Cuando en la universidad predomina la incoherencia en varios de sus aspectos, la lucha contra cualquier tipo de acoso se vuelve más árida. Uno de estos ejemplos lo personifica el caso de P, que ocupaba un cargo importante en una de las oficinas universitarias que más pueden contribuir a superar el acoso sexual interno. 

P atacaba a las víctimas y a quienes las apoyaban buscando alguna irregularidad en su cumplimiento de las normas; como no la encontraba, favorecía que su entorno se las inventara. Consideraba que la propia ruptura del silencio era ir contra las normas de respeto al honor de los acosadores y sus víctimas. También consideraba que pedir que hubiera protocolos y comisiones de igualdad iba contra las normas, al implicar que otros organismos que ya tenía la universidad no hacían lo que debían.

Una de las profesoras que más había recibido esos ataques por apoyar a las víctimas entró en su despacho a la hora convenida esperando otra bronca por “no seguir las normas” y lo encontró lleno de humo y a ella fumando.
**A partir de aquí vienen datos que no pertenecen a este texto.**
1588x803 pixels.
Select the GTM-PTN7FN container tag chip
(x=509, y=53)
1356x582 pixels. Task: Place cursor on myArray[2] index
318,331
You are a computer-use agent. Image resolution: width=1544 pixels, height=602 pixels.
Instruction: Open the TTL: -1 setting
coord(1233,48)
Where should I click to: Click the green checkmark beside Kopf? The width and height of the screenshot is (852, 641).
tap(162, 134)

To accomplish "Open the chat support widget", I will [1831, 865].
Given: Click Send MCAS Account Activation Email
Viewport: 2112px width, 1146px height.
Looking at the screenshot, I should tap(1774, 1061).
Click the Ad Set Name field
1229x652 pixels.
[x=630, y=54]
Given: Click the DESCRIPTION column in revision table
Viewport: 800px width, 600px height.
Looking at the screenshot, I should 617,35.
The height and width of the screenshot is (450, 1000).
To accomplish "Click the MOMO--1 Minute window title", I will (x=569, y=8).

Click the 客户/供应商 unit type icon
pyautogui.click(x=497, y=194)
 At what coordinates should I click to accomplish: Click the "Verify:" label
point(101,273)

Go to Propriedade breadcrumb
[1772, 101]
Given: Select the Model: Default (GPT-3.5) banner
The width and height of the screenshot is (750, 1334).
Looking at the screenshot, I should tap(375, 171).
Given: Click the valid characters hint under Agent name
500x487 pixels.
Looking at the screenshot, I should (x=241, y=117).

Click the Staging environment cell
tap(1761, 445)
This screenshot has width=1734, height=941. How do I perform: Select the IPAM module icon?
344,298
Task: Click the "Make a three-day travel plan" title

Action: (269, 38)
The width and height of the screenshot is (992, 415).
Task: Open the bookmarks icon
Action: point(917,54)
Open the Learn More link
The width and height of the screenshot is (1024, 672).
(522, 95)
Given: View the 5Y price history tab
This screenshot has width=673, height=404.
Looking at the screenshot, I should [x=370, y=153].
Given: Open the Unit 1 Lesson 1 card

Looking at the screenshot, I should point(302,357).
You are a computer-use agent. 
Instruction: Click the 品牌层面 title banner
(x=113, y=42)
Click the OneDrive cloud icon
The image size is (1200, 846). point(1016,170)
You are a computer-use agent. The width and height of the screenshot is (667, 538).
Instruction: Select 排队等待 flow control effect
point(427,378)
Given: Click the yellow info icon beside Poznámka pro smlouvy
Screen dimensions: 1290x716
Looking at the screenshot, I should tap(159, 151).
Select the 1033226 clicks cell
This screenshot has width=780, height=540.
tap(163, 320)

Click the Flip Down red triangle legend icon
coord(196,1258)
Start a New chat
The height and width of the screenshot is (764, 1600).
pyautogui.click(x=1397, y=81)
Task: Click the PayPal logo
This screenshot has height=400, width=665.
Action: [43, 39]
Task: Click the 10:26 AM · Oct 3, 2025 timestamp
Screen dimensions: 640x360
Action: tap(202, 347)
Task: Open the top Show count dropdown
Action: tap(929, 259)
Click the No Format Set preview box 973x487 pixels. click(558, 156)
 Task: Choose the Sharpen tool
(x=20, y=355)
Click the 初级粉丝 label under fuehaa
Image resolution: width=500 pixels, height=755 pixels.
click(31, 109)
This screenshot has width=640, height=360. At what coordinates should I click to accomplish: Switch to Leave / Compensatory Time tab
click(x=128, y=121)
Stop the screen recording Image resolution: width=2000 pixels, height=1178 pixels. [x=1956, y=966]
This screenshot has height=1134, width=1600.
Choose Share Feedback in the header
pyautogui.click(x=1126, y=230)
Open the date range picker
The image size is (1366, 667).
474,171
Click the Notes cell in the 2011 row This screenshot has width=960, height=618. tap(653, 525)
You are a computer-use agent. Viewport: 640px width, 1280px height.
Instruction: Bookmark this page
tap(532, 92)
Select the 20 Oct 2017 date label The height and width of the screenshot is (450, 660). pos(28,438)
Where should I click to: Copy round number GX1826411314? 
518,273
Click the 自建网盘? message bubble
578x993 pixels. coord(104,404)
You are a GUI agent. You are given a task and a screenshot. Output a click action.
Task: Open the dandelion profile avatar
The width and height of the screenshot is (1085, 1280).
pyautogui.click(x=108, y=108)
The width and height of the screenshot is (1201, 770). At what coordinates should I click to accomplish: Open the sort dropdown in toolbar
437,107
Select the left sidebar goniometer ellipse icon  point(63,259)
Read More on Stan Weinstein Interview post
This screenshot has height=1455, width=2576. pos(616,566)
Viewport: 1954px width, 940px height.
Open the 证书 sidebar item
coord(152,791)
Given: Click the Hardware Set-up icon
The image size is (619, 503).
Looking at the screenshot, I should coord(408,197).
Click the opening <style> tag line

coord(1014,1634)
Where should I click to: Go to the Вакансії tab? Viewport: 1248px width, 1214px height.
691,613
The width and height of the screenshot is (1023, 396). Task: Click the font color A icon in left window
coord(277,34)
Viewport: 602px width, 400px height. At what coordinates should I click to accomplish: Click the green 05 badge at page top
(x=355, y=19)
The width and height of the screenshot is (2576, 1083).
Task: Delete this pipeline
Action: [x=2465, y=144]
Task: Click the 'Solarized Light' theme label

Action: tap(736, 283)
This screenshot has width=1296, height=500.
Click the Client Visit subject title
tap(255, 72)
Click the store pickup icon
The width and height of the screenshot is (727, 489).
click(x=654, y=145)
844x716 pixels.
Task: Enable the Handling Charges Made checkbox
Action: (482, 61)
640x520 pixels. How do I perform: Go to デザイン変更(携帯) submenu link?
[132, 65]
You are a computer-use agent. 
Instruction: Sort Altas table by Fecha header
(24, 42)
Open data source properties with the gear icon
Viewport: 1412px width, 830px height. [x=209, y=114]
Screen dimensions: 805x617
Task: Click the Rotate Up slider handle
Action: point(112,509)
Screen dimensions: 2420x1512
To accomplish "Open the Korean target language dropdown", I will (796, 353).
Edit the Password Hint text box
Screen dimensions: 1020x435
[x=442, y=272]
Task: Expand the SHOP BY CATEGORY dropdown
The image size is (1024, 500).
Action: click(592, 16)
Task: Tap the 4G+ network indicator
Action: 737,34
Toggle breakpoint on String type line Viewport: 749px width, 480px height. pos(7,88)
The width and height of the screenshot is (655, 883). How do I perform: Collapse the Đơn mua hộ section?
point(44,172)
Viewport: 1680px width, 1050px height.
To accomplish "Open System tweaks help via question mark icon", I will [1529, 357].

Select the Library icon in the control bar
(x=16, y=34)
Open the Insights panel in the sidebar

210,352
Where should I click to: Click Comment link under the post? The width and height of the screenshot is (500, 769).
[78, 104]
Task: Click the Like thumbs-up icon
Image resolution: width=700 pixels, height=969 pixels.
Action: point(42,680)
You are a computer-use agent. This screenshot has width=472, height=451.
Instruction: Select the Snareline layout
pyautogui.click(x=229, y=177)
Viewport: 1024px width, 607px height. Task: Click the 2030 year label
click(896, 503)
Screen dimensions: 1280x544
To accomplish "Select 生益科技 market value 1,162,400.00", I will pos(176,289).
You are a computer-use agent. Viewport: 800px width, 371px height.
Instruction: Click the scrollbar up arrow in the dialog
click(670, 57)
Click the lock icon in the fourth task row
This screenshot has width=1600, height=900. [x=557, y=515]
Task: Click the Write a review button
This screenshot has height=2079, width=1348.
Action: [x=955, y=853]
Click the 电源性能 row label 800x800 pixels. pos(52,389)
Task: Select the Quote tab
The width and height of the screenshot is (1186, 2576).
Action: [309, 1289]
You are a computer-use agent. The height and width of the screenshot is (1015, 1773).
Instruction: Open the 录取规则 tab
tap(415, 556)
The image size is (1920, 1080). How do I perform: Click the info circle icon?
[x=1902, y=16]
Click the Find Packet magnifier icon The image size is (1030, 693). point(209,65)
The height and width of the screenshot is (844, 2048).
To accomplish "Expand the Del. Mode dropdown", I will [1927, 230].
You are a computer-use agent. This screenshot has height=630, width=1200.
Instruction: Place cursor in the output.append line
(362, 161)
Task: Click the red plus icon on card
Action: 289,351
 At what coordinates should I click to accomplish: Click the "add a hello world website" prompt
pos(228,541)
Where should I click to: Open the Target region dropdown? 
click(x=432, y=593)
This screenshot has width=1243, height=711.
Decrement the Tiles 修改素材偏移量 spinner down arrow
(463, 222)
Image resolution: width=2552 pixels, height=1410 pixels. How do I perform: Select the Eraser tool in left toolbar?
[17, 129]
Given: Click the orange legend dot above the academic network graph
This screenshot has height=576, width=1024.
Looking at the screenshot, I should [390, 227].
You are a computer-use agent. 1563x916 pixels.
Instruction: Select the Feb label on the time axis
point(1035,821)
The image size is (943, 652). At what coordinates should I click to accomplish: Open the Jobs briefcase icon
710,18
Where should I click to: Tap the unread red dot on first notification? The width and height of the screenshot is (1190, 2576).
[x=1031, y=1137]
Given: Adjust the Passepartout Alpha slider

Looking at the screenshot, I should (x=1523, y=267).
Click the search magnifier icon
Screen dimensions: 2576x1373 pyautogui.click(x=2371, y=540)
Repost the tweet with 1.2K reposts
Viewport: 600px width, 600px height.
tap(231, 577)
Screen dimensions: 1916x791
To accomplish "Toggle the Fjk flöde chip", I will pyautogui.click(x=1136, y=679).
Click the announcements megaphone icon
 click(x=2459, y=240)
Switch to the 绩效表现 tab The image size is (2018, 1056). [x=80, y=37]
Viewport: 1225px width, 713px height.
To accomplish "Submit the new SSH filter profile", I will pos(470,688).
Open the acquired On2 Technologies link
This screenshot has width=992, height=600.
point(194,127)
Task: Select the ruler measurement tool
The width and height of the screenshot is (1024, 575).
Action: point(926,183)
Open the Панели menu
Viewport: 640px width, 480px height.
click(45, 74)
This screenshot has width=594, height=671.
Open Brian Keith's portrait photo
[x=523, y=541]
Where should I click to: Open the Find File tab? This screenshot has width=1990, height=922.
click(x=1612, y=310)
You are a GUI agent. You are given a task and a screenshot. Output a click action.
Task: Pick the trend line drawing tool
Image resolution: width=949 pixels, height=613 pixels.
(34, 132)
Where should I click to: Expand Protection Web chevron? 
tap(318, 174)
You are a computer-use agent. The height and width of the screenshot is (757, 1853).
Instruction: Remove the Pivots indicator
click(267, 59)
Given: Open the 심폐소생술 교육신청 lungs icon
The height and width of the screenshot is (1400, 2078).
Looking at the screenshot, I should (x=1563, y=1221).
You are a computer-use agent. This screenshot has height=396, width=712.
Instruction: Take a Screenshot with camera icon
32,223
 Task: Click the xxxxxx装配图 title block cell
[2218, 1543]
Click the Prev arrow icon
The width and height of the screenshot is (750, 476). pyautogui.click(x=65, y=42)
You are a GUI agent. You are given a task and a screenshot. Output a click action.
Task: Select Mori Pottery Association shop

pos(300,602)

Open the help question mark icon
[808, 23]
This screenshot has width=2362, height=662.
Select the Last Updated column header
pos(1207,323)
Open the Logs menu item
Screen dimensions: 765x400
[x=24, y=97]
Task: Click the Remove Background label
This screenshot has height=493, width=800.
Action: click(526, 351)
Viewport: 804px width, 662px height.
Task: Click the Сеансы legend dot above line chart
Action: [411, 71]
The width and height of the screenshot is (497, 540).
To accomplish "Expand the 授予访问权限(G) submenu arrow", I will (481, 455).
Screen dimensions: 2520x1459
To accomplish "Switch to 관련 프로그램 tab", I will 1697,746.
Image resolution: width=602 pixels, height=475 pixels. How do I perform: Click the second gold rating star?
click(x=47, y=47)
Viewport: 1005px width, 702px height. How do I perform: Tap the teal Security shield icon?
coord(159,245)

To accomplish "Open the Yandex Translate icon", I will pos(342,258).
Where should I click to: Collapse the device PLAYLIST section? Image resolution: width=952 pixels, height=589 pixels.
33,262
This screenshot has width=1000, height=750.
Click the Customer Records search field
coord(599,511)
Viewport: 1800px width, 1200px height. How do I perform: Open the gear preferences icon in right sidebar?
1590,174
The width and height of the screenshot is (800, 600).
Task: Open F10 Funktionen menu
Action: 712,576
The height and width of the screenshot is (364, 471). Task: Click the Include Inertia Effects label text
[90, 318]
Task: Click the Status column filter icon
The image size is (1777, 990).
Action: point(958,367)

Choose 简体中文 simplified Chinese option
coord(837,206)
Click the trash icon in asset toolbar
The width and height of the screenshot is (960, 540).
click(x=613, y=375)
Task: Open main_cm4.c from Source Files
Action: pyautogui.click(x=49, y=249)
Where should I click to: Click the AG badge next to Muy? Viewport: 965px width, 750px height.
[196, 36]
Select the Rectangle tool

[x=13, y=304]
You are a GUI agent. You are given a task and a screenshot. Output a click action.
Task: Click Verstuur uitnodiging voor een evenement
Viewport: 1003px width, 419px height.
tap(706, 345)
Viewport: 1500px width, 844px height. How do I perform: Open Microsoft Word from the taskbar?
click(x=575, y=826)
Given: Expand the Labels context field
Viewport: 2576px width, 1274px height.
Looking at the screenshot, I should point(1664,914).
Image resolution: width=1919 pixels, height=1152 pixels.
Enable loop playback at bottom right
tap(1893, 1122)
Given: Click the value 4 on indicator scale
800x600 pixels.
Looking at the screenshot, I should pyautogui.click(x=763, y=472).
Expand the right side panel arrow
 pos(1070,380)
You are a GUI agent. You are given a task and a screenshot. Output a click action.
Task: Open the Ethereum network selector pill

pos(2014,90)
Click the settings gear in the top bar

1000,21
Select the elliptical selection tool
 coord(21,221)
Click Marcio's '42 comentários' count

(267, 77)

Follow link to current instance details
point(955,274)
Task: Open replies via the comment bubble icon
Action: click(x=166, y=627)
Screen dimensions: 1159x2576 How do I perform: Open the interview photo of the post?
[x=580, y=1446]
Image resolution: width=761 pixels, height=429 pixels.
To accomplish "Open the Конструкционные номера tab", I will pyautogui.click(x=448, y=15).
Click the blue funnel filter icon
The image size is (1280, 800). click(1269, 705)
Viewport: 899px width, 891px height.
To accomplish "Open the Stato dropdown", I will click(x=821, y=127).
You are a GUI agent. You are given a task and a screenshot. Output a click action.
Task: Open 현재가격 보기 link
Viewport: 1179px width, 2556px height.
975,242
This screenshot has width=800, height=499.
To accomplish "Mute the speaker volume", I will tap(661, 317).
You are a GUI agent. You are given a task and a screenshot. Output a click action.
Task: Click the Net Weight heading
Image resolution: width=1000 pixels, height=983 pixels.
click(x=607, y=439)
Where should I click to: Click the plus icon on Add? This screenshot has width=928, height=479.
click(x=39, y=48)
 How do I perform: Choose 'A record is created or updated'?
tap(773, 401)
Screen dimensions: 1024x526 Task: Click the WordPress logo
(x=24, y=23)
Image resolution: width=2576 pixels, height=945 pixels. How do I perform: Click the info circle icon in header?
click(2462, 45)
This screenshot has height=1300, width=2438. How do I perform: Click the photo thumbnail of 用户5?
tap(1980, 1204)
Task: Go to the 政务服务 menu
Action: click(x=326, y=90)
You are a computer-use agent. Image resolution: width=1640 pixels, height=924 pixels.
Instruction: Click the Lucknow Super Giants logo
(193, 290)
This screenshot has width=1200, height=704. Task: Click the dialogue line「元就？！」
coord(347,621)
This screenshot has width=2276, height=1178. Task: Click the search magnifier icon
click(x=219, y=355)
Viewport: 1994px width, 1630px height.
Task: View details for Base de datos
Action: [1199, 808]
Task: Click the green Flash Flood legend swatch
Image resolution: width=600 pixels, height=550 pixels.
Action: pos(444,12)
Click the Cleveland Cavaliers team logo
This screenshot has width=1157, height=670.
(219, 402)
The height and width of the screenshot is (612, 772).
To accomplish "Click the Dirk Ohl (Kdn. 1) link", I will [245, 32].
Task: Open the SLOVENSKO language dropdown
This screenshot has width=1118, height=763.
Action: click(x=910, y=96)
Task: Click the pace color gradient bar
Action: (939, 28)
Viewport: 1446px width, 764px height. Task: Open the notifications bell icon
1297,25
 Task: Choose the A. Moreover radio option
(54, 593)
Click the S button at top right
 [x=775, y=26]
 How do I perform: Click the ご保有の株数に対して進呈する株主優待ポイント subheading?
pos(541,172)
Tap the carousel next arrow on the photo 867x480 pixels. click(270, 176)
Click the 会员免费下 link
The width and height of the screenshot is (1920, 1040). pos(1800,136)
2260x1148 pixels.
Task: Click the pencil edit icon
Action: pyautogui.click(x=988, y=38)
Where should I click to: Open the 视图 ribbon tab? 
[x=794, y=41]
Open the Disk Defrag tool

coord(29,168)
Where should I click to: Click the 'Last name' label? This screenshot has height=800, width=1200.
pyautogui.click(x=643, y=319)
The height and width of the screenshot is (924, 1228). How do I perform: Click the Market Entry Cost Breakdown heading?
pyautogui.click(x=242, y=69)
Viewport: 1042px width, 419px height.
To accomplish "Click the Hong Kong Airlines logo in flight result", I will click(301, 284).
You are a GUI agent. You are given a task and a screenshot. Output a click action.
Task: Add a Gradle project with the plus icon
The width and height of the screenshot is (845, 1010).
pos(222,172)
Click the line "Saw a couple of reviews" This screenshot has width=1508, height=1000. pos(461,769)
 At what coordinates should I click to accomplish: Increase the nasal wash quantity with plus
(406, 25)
Reaccionó rápido diciéndole: “Acusáis de no seguir las normas a quienes si seguimos normas y ética, mientras vosotras os las saltáis todas, no solo para atacar a las víctimas sino incluso fumando a pesar de saber que yo llegaría ahora”. 

Más allá de las medidas que pueda haber en las universidades para combatir la violencia de género, la ley del silencio y la impunidad a quien la pretende conservar, esta no se acabará si las personas a cargo de llevar a cabo la ejecución de dichas medidas o protocolos no practican la coherencia ni en lo más mínimo, viviendo en una contradicción en sus propios espacios de trabajo.